The CDC said this week that the new B.1.1.7 strain may become the most dominant form of the virus in the U.S. by March
The United Kingdom’s use of genomic sequencing to identify a more infectious strain of SARS-CoV-2 has largely served as a wake-up call for inadequate use of the technology in the U.S.
Up until mid-December, the U.S. had sequenced about 0.3% of its COVID-19 samples, a percentage that is significantly lower than other developed countries despite the fact that it has one-fourth of the world’s cases.
In comparison, the U.K. is sequencing about 10% of its samples, and Australia aims to real-time sequence all of the relatively limited number of positive COVID-19 tests there.
“The U.S. has been a no-show for sequencing if you look at the world stage,” said Dr. Eric Topol, director of the Scripps Research Translational Institute. “Sequencing gives us many different things. It tells us how the virus is moving from place to place. It tells us how fast it’s changing. We can say it was here on this day, and it was there another day. It can tell a super-spreader.”
Growing concern about “hyper-transmissable” new strains of SARS-COV-2 has raised more awareness about the nation’s lack of federal funding and development of the kind of genomic surveillance that helped the U.K. identify the B.1.1.7 strain and South Africa pinpoint the B.1.351 strain in December. The Centers for Disease Control and Prevention said it’s likely that B.1.1.7 will become the most dominant form of the virus in the U.S. by March.
“We simply do not have the kind of robust surveillance capabilities that we need to track outbreaks and mutations,” President-elect Joe Biden said, when he called for a dramatic boost in genomic sequencing and surveillance as part of his proposed $1.9 trillion American Rescue Plan.
While a good chunk of federal pandemic dollars have gone so far toward immediate needs like testing, contact tracing, and helping drugmakers scale up their vaccine manufacturing capabilities, experts are now pushing the U.S. to build a stronger genomic surveillance system that can help public-health departments identify new strains while also better addressing regional or community outbreaks.
All viruses evolve, and SARS-CoV-2 is thought to develop one to two variants a month, though it mutates much more slowly than the flu virus. Back in mid-2020, researchers began talking about the 614G mutation, which is now considered the dominant form of the virus worldwide. Now, concern has shifted to the B.1.1.7 and B. 1.351 strains, which are both thought to be more infectious.
The B.1.1.7 strain from the U.K. has been detected in at least 122 people in 20 states, as of Jan. 18, according to the Centers for Disease Control and Prevention. (The B. 1.351 strain from South Africa has not been identified in the U.S. at this time.)
In the U.S., where rates of infections, hospitalizations, and deaths continue to soar, there has been less emphasis on population-level public health initiatives when testing and care remain in such high demand.

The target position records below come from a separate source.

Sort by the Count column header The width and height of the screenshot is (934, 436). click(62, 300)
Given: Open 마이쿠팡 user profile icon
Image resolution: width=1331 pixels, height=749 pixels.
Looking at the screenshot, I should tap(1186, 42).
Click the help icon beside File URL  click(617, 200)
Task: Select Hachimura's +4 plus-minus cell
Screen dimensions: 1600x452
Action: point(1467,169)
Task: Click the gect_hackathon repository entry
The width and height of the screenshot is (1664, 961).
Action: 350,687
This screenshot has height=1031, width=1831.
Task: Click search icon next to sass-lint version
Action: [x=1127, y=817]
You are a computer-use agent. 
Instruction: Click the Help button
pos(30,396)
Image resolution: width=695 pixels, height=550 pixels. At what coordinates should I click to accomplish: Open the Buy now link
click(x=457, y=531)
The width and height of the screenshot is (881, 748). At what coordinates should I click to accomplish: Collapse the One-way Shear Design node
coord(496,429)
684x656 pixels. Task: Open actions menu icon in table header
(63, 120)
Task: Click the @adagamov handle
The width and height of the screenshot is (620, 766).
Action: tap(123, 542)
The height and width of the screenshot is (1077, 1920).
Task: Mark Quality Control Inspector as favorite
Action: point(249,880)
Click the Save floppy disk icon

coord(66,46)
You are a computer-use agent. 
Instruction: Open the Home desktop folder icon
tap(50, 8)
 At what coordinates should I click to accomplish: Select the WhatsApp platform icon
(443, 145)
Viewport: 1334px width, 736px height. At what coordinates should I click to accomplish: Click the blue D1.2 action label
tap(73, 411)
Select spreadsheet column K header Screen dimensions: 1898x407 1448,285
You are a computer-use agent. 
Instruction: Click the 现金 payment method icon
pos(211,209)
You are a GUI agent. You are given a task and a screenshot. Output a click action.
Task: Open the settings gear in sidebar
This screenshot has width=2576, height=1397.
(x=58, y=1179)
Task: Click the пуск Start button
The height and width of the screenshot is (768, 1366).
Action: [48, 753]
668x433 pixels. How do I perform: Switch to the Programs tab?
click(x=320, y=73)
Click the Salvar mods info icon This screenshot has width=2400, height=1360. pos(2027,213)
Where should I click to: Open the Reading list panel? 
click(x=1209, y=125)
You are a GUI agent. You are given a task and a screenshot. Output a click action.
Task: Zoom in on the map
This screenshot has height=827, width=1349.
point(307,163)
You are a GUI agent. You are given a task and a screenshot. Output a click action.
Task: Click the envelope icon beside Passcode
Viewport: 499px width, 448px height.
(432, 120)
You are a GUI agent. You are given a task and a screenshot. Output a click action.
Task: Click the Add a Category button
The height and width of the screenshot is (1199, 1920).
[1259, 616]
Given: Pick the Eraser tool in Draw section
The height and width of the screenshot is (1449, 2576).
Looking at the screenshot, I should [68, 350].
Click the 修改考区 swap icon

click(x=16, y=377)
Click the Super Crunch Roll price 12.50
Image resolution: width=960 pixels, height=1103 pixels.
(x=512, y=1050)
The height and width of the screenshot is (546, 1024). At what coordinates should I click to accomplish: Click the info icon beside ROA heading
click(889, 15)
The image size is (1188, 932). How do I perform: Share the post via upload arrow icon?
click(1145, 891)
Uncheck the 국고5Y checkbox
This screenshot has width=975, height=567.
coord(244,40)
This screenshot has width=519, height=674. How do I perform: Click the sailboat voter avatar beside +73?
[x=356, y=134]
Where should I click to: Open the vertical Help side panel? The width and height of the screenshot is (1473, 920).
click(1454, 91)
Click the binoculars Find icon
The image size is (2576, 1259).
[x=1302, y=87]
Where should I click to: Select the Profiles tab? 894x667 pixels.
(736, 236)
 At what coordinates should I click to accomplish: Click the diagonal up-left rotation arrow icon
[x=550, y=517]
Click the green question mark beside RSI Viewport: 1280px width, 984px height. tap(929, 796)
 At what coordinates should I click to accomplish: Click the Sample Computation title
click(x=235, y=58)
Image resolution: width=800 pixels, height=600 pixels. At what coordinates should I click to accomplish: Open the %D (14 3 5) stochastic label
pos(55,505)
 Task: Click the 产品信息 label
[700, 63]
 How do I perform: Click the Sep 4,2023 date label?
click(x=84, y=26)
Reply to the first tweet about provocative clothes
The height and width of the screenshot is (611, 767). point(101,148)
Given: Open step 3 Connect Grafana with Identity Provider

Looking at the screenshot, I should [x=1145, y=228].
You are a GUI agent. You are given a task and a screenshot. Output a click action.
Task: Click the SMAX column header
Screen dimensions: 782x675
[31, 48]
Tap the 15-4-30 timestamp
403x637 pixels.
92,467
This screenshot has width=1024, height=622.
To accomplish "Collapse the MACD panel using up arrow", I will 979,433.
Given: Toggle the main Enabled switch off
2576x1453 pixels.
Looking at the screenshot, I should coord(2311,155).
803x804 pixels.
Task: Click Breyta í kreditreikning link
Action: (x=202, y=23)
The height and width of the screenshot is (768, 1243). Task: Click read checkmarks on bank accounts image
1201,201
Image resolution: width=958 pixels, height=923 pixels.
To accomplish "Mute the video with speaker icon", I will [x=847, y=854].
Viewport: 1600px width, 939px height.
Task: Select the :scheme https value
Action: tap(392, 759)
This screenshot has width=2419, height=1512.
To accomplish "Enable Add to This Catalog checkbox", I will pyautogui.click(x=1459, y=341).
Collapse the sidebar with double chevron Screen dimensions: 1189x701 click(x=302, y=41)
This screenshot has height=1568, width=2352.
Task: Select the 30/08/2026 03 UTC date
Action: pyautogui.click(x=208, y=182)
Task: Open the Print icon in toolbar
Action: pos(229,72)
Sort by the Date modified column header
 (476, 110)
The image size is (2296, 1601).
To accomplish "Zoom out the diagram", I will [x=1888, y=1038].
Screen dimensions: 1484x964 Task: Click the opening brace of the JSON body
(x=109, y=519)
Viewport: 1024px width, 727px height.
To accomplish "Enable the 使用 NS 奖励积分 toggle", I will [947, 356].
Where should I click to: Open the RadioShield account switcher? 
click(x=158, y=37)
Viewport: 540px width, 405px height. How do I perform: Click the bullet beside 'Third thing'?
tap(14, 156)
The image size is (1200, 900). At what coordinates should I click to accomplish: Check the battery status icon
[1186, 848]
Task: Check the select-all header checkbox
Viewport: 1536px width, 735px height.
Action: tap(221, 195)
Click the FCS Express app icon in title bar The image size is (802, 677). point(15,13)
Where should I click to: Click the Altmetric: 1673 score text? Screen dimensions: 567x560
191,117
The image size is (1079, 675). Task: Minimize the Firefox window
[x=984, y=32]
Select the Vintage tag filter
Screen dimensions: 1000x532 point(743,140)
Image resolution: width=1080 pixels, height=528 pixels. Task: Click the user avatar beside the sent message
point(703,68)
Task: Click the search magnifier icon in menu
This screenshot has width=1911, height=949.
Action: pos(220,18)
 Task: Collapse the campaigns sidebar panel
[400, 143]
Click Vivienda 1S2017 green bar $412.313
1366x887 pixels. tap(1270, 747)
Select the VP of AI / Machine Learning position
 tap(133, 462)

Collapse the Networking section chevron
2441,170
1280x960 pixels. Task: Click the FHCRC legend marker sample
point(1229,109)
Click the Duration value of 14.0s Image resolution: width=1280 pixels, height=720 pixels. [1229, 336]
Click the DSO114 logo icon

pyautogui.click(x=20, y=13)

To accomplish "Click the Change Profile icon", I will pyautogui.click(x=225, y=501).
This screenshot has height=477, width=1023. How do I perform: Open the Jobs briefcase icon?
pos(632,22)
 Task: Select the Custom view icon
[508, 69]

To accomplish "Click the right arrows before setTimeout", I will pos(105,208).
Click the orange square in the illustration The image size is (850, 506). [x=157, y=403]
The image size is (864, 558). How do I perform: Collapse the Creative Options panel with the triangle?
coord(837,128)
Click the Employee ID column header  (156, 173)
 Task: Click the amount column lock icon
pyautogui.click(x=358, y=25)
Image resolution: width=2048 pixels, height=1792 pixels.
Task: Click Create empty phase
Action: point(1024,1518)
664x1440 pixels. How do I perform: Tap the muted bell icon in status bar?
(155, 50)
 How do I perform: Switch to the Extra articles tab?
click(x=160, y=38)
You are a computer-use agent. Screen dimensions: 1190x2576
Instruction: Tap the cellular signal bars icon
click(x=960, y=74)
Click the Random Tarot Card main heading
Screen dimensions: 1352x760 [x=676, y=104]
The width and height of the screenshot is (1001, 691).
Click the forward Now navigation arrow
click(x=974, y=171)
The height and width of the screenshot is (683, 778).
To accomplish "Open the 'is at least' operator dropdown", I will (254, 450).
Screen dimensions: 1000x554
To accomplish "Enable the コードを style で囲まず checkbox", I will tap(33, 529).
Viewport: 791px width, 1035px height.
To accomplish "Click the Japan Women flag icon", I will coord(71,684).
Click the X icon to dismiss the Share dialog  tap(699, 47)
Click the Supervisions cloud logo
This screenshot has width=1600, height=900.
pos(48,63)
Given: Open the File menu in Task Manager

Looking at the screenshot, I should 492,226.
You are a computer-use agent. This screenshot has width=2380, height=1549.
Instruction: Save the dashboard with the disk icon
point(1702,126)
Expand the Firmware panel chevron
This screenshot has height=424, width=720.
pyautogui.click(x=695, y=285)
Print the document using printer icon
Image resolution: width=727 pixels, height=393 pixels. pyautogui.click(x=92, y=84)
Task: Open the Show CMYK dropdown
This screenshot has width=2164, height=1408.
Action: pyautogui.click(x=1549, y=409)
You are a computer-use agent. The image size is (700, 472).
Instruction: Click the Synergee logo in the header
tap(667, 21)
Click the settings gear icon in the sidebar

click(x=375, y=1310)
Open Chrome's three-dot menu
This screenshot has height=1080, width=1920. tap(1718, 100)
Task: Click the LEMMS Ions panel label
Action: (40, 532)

Intermountain Healthcare, a hospital system based in Salt Lake City, sent off all positive COVID-19 tests for sequencing in the early days of the pandemic. But when cases began to rise, and workload increased, the process began too disruptive and it was stopped, said Dr. Bert Lopansri, chief of Intermountain’s Division of Infectious Diseases and Epidemiology.
“With increasing treatment options, vaccine rollout and emergence of novel variants, scaling up sequencing is critical going forward,” he said in an email.
If the U.S. sequenced at least 5% of positive COVID-19 tests, then it would be able to detect emerging strains or variants when they make up less than 1% of total positive cases, according to a model developed by the sequencing company Illumina Inc.
Experts say that putting money behind a national genomic sequencing surveillance network cannot only help identify new variants in the future, it could aid overworked public-health departments with giving priority to who should get tested, contact traced, and isolated.
It could also be used to inform vaccine makers if there is “a vaccine escape strain,” a strain of the virus that could render currently available vaccines less effective or ineffective.
“When they see a small cluster of a new variant come into a community, they can react quickly and they can raise awareness to those who are infected and make sure that they do their best efforts to contain that”, experts say.
Earlier this month, Illumina announced plans with a privately held testing company called Helix OpCo to develop a CDC-backed national sequencing surveillance system. Helix looks for samples from positive COVID-19 tests with the “S gene dropout” for Illumina to sequence. So far, they’ve ID’ed at least 51 cases of B.1.1.7. in the U.S.
Incorporating genomic sequencing into national surveillance isn’t the only way to modernize the way the U.S. can track and take action against the virus. Beyond testing, contact tracing, and isolating, this could include genomic sequencing, monitoring wastewater, gathering mobility data, and using digital sensors, according to Dr. Eric Topol.